Los afganos siguen esperando la formación de un nuevo Gobierno este viernes, días después de que los talibanes tomaran el poder en Afganistán tras la retirada de las tropas estadounidenses.

Un portavoz talibán dijo a la AFP que no estaba prevista ninguna ceremonia de investidura hasta el sábado como muy pronto, mientras que los anuncios anteriores indican que podría tener lugar después de las oraciones del viernes.

Los talibanes han prometido un Ejecutivo moderado e "inclusivo", pero han descartado el nombramiento de mujeres para los altos cargos.

Recuerdos del pasado difíciles de olvidar

En una rara muestra de disidencia, un grupo de mujeres protestó el jueves en la ciudad occidental de Herat, exigiendo el derecho a participar en la política.

La corresponsal internacional de Euronews, Anelise Borges, en Kabul, dice que los residentes afganos son escépticos sobre si los talibanes cumplirán sus promesas, especialmente sin la ayuda extranjera.
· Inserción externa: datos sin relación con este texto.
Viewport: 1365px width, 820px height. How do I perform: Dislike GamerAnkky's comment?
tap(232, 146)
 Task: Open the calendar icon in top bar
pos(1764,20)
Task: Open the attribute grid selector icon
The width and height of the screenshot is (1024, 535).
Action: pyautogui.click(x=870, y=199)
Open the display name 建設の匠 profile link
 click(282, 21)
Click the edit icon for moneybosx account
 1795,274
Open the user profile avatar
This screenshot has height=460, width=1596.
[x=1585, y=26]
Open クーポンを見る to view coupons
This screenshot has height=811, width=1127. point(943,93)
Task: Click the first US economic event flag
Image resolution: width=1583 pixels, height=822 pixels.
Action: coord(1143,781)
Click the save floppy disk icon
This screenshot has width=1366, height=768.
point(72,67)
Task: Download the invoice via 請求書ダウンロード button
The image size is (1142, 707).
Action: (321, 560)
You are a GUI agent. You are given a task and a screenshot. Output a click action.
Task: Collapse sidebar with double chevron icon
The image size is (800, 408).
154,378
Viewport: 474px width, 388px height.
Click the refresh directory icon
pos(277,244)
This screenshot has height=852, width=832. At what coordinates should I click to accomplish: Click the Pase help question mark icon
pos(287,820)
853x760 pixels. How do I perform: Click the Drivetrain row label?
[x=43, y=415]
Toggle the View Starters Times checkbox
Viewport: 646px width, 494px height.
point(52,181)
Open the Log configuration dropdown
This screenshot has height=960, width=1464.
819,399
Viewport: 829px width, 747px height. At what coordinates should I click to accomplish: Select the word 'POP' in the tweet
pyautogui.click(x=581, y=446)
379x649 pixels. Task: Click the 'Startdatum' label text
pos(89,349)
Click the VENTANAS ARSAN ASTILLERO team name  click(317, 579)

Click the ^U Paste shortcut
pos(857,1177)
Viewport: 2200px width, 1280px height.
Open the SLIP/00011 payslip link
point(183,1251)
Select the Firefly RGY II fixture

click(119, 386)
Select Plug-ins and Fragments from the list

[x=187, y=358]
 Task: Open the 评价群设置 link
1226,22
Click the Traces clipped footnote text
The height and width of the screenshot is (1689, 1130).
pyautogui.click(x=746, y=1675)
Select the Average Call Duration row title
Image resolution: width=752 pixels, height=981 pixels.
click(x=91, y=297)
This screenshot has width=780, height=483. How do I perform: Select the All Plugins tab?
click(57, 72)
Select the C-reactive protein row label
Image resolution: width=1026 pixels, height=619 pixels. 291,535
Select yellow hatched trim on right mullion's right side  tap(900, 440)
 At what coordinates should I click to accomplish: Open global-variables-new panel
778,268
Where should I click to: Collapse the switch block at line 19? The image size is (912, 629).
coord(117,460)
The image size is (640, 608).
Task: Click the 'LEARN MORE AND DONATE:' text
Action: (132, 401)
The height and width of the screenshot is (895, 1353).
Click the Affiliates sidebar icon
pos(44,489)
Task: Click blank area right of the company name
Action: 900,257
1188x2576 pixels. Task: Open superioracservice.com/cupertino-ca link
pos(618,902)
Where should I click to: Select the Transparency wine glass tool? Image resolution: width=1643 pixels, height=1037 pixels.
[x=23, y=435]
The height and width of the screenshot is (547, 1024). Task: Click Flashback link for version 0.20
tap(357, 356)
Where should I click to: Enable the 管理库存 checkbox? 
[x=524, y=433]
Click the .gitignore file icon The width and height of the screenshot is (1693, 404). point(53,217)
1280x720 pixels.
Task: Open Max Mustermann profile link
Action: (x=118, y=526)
"Algunos dicen que en realidad temen por ellos mismos, por sus familias, y no creen que el grupo haya cambiado realmente. Los recuerdos del pasado siguen siendo demasiado dolorosos y vívidos como para olvidarlos", dijo.

"Mucha gente en Afganistán sabe que los talibanes no tienen experiencia en gobernar un país. Una cosa es luchar, otra cosa es dirigir realmente el espectáculo".



Los talibanes se enfrentan a enormes retos humanitarios y económicos

Los talibanes han heredado una nación que depende en gran medida de la ayuda internacional y que está sumida en una profunda crisis económica.

Los funcionarios llevan meses sin cobrar y la moneda local está perdiendo su valor.

El exministro de finanzas en funciones de Afganistán, Khalid Payenda, ha advertido que el valor del afgani podría desplomarse más de un 100%.

Los bancos llevan semanas cerrados, aunque algunas empresas de transferencia de dinero, como Western Union, están reanudando su actividad.

Otro problema acuciante es la rápida reducción de las reservas de alimentos.

El Programa Mundial de Alimentos dijo que se necesitan urgentemente al menos 169 millones de euros para alimentar a los afganos más vulnerables, ya que las reservas de alimentos de la organización podrían agotarse a finales de septiembre.